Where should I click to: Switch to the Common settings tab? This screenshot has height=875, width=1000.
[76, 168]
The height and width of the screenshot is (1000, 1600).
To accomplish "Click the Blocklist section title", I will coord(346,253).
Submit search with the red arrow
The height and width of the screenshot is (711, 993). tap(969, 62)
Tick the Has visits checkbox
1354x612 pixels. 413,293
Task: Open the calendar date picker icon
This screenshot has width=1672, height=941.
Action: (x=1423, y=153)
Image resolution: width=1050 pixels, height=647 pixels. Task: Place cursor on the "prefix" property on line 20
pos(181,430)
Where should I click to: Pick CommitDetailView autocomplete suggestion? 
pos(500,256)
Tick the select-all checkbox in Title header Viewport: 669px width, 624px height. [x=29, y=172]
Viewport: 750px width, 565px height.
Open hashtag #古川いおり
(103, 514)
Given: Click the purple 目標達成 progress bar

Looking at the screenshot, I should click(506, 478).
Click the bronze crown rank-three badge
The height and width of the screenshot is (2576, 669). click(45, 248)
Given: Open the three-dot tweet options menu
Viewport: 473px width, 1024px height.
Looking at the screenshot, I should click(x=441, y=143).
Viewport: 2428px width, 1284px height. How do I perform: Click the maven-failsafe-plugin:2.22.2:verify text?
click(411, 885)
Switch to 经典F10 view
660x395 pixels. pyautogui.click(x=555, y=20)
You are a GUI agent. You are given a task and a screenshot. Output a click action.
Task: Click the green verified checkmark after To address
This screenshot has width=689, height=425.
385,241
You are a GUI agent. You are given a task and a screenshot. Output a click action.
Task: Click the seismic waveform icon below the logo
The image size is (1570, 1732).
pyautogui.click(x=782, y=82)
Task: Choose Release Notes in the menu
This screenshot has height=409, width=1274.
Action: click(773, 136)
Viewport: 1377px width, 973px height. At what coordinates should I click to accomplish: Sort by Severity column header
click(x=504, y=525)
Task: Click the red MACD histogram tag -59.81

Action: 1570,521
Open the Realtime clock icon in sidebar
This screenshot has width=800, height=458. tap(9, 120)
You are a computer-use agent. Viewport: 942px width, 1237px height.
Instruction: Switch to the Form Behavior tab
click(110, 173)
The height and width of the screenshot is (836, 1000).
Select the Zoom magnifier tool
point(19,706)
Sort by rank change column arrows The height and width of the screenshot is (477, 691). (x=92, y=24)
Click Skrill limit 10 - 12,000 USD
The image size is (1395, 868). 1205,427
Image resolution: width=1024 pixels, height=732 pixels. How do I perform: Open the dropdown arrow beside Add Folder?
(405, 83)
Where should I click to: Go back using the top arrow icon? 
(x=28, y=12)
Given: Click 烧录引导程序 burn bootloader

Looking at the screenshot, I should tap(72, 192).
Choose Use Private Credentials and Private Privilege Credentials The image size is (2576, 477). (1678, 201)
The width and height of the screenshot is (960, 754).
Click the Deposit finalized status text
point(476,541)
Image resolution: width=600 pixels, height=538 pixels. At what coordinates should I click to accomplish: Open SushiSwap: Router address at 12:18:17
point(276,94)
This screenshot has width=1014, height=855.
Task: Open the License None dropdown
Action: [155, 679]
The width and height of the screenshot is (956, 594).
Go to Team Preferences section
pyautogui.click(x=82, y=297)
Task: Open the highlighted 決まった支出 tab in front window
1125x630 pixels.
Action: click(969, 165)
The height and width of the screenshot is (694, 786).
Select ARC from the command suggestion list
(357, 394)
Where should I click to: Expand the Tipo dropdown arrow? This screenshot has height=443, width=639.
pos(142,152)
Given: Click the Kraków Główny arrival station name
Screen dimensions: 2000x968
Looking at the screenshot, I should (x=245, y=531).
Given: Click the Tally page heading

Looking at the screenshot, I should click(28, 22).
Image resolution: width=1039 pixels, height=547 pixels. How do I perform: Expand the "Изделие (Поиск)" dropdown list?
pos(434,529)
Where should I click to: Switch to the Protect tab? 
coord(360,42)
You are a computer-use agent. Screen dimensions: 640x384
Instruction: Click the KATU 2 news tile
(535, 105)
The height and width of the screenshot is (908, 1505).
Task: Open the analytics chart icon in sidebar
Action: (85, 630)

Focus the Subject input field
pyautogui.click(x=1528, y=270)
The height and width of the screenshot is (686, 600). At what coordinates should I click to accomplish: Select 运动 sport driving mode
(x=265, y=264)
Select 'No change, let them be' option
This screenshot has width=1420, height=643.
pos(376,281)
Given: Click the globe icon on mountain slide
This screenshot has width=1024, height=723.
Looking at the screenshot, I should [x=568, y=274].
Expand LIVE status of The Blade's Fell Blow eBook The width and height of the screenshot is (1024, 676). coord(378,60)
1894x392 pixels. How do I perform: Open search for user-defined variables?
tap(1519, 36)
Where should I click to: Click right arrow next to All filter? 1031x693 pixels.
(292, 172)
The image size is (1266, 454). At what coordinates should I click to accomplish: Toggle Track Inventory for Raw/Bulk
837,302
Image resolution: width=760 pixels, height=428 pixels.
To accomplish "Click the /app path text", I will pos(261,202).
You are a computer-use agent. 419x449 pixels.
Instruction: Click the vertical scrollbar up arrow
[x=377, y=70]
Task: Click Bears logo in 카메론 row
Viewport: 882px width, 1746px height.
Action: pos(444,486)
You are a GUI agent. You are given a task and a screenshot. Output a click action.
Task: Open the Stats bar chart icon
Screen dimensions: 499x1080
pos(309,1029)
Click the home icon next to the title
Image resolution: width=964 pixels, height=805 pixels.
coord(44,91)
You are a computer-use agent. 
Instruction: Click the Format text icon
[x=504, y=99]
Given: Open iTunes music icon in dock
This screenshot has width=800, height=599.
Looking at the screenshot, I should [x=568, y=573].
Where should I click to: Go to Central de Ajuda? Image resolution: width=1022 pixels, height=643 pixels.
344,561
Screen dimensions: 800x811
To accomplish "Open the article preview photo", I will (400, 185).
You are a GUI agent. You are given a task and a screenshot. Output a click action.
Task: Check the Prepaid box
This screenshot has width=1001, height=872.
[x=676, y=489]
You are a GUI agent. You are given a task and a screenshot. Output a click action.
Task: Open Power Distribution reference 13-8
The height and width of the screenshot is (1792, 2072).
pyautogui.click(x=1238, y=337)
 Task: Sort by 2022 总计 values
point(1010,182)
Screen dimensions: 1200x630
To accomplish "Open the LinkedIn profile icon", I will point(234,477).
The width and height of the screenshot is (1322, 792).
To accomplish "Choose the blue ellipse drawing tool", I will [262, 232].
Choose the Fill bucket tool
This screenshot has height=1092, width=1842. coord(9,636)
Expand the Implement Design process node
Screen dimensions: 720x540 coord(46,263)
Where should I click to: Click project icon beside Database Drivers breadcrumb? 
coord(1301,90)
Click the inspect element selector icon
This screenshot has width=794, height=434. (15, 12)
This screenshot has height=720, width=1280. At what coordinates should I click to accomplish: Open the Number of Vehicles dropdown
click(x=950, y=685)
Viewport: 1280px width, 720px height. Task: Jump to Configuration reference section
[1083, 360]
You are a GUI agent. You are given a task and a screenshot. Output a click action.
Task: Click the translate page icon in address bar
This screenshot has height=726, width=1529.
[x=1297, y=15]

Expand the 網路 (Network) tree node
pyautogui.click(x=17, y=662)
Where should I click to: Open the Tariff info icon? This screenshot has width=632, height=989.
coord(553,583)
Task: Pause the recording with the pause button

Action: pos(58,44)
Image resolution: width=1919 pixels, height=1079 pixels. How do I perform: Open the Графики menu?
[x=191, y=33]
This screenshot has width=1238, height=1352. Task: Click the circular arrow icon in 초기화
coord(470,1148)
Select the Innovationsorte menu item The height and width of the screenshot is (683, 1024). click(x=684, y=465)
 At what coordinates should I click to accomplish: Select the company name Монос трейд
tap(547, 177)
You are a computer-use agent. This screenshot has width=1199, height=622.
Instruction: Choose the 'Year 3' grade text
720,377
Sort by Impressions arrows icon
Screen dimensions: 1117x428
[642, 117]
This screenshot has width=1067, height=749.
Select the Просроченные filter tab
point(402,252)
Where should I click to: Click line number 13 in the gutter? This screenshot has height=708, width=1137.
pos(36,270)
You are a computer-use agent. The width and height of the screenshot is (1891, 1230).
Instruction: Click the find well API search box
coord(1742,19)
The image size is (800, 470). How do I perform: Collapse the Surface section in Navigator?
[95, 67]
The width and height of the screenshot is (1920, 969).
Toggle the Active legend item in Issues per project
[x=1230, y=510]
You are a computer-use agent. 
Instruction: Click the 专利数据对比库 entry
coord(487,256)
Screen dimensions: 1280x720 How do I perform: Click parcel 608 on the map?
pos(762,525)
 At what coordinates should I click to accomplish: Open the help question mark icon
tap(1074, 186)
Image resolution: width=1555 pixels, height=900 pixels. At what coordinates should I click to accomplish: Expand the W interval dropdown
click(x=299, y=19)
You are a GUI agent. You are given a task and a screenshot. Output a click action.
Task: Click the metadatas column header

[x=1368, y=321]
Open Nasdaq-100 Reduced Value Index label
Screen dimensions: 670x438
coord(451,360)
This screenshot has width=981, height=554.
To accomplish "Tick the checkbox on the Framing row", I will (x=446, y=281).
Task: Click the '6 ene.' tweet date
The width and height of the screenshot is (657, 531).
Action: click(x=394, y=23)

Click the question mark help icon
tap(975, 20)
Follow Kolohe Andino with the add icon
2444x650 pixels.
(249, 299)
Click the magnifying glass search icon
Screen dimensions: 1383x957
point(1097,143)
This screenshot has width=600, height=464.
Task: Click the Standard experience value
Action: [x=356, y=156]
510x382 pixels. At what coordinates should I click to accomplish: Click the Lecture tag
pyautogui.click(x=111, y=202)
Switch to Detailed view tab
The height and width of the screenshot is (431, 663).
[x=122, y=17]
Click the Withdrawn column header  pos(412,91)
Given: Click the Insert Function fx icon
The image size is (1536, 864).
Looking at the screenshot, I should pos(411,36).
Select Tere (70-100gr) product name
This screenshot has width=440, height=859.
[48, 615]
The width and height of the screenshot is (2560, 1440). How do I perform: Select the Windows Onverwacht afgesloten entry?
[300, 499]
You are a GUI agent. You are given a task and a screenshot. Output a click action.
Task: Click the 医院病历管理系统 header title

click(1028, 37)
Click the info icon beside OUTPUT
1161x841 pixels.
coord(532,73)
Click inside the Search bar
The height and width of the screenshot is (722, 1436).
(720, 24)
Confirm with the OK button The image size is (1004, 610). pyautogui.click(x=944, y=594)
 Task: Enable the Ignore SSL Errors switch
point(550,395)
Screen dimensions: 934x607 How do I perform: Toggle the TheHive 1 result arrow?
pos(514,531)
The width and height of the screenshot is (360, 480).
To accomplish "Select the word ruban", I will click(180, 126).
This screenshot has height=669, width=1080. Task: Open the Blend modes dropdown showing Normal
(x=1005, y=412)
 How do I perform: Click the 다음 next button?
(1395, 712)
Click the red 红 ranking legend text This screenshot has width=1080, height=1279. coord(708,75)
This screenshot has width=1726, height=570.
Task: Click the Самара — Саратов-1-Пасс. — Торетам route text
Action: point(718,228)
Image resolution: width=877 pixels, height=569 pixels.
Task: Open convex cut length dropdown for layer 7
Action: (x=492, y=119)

(Assigned task)
Using the listing above, return word for word each line from the one that has "Where should I click to: Click right" through the one that has "Task: Open the Stats bar chart icon", and no line outside that range.

(Reply)
Where should I click to: Click right arrow next to All filter? 1031x693 pixels.
(292, 172)
The image size is (1266, 454). At what coordinates should I click to accomplish: Toggle Track Inventory for Raw/Bulk
837,302
Image resolution: width=760 pixels, height=428 pixels.
To accomplish "Click the /app path text", I will pos(261,202).
You are a computer-use agent. 419x449 pixels.
Instruction: Click the vertical scrollbar up arrow
[x=377, y=70]
Task: Click Bears logo in 카메론 row
Viewport: 882px width, 1746px height.
Action: pos(444,486)
You are a GUI agent. You are given a task and a screenshot. Output a click action.
Task: Open the Stats bar chart icon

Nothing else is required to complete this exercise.